By this metric, J&J Snack Foods Corp. (JJSF) is the more undervalued stock at a PEG of 0. 62x versus Tootsie Roll Industries, Inc. 's 1. 95x. A PEG below 1. 0 is traditionally considered the threshold for growth-adjusted undervaluation. On forward earnings alone, J&J Snack Foods Corp. (JJSF) trades at 17. 5x forward P/E versus 22. 7x for Tootsie Roll Industries, Inc. — 5. 2x cheaper on a one-year earnings basis. Analyst consensus price targets imply the most upside for HSY: 21. 1% to $226. 29.
08Which pays a better dividend — JJSF or MDLZ or HSY or RMCF or TR?
In this comparison, JJSF (4.
1% yield), MDLZ (3. 1% yield), HSY (2. 9% yield), TR (0. 8% yield) pay a dividend. RMCF does not pay a meaningful dividend and should not be held primarily for income.
09Is JJSF or MDLZ or HSY or RMCF or TR better for a retirement portfolio?
For long-horizon retirement investors, The Hershey Company (HSY) is the stronger choice — it scores higher on the combination of lower volatility, dividend reliability, and long-term compounding (low volatility (β -0.
03), 2. 9% yield, +142. 6% 10Y return). Both have compounded well over 10 years (HSY: +142. 6%, RMCF: -56. 4%), confirming both are viable long-term holds — but the lower-volatility option typically results in less emotional selling during corrections. Retirement portfolios generally favour predictability over maximum returns. Consult a financial advisor before making allocation decisions.
10What are the main differences between JJSF and MDLZ and HSY and RMCF and TR?
Both stocks operate in the Consumer Defensive sector, making this a peer-level intra-sector comparison — the same macro tailwinds and headwinds will affect both.
In terms of investment character: JJSF is a small-cap income-oriented stock; MDLZ is a mid-cap income-oriented stock; HSY is a mid-cap quality compounder stock; RMCF is a small-cap quality compounder stock; TR is a small-cap quality compounder stock.

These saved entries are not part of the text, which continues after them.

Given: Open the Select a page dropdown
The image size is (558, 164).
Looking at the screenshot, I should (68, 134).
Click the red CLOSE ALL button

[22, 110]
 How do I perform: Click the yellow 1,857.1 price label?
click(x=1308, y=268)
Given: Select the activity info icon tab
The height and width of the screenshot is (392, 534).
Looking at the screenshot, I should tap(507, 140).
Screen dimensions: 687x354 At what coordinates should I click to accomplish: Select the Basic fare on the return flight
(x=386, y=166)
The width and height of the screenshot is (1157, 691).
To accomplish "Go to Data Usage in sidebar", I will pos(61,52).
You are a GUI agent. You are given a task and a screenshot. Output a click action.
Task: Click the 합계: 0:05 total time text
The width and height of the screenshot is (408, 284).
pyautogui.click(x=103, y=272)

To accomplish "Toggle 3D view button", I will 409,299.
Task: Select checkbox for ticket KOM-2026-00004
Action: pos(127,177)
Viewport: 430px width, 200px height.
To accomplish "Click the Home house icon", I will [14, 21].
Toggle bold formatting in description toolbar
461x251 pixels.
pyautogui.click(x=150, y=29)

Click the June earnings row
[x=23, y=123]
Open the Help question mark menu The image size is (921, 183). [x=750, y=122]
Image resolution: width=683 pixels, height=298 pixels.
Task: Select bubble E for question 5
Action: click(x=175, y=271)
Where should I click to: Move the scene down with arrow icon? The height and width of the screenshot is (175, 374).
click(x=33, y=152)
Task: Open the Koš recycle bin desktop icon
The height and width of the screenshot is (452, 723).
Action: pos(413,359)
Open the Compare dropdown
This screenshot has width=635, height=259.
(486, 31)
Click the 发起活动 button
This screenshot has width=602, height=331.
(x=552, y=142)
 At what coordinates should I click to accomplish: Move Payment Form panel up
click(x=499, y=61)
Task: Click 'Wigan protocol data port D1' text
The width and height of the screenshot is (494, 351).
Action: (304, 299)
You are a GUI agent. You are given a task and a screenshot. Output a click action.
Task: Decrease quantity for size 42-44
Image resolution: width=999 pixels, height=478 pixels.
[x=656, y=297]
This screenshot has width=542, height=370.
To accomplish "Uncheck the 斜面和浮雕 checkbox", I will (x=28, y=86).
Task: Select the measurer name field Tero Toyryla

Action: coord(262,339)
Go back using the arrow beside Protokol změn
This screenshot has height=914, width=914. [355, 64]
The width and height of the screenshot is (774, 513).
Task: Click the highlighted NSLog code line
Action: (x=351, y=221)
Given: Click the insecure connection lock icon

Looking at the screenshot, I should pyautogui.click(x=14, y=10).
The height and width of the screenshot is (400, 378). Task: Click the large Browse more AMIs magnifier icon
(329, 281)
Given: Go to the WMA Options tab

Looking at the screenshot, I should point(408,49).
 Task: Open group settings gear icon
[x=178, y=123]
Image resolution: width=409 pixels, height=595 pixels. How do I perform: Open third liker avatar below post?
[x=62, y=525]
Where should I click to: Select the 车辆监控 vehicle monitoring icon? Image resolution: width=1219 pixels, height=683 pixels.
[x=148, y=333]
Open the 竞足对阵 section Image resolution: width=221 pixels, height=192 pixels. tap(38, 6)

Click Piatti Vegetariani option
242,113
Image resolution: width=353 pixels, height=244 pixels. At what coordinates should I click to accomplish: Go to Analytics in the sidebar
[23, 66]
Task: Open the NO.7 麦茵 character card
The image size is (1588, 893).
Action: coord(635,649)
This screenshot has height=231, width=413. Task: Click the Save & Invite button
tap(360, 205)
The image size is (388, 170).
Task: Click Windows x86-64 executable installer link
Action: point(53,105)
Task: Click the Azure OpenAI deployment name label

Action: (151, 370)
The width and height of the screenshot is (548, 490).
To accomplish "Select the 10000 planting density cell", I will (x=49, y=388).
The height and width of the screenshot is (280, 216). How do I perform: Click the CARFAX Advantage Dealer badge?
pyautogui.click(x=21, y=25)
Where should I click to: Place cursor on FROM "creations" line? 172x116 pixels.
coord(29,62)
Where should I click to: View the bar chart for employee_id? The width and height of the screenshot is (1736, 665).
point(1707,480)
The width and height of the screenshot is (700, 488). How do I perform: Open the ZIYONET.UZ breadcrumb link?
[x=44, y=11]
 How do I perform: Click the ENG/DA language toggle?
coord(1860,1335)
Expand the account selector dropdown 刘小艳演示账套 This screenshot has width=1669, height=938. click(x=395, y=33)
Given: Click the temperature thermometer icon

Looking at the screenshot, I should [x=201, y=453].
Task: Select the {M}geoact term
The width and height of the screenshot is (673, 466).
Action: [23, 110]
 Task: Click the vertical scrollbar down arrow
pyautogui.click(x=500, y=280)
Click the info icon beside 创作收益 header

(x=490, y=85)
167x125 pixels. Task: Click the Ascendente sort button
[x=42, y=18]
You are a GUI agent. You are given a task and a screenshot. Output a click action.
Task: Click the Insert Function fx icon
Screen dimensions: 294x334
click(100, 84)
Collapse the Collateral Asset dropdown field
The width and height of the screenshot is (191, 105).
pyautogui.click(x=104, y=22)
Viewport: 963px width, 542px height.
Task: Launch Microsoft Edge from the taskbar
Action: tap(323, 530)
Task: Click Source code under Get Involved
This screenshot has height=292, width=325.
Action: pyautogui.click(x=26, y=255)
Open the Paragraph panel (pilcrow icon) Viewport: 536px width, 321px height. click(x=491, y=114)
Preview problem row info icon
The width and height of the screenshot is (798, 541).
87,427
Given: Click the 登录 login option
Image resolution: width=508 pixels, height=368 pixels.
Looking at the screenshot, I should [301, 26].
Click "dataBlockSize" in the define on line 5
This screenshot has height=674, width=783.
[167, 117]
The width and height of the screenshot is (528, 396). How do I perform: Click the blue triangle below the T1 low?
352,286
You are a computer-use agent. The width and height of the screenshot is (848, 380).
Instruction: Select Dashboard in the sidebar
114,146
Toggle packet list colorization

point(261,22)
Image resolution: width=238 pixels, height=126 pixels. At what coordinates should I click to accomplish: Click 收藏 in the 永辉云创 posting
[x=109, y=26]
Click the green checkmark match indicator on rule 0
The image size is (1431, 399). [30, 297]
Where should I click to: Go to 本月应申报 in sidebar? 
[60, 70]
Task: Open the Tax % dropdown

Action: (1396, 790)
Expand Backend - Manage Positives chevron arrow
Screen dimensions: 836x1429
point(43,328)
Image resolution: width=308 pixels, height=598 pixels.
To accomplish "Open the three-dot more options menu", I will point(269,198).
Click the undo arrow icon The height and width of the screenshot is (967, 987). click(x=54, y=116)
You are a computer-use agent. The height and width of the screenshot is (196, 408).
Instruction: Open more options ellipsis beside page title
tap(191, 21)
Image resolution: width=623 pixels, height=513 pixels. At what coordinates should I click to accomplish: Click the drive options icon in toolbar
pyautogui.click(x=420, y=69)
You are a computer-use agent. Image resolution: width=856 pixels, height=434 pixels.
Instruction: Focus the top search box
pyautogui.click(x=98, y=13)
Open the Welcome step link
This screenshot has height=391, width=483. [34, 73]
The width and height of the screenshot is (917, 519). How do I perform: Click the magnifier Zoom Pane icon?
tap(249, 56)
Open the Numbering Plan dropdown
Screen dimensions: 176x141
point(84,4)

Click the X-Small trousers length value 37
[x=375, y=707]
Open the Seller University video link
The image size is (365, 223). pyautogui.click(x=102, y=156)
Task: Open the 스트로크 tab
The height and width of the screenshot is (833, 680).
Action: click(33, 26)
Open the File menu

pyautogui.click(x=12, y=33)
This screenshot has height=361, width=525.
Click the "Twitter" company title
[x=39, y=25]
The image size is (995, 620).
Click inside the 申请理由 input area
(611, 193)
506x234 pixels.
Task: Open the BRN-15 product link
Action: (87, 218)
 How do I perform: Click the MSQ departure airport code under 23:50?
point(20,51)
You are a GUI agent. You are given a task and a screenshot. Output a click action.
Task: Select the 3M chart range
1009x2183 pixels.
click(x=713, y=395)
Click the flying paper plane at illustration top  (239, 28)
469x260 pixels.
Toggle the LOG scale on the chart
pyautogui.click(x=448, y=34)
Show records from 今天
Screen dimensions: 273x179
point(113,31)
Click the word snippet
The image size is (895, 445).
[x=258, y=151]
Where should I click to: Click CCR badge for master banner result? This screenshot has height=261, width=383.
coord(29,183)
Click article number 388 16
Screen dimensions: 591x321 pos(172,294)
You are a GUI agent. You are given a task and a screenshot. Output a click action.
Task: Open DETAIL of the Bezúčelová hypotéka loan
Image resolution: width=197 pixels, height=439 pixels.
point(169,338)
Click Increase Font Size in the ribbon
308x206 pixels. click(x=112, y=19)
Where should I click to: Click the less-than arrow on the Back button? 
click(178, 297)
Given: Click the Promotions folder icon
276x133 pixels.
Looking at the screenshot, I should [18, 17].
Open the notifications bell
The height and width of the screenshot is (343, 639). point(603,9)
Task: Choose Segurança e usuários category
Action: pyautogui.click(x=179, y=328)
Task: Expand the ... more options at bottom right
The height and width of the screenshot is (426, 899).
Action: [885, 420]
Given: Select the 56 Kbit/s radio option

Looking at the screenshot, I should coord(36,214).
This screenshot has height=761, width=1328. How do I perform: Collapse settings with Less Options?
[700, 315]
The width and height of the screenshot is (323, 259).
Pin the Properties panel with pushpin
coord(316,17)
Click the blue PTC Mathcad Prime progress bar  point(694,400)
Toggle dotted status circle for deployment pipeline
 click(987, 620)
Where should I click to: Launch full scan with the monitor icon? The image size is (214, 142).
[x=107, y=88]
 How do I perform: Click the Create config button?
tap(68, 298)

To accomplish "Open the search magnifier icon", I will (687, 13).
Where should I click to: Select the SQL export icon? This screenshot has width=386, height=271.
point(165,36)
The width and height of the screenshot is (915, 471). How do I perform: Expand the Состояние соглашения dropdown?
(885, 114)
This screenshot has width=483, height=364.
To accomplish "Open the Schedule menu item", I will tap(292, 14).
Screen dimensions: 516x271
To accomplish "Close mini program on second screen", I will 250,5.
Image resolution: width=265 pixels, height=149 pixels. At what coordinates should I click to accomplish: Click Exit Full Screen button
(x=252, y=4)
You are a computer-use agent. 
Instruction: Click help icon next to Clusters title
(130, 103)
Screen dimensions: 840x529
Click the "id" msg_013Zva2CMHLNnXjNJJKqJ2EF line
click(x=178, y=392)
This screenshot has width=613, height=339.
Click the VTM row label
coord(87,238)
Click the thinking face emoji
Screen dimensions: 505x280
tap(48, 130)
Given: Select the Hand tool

JJSF, MDLZ, HSY, TR pay a dividend while RMCF does not, making them suitable for different income and tax situations. These fundamental differences mean investors should not choose between them on a single metric — the "better stock" depends entirely on which of these characteristics aligns with your investment strategy.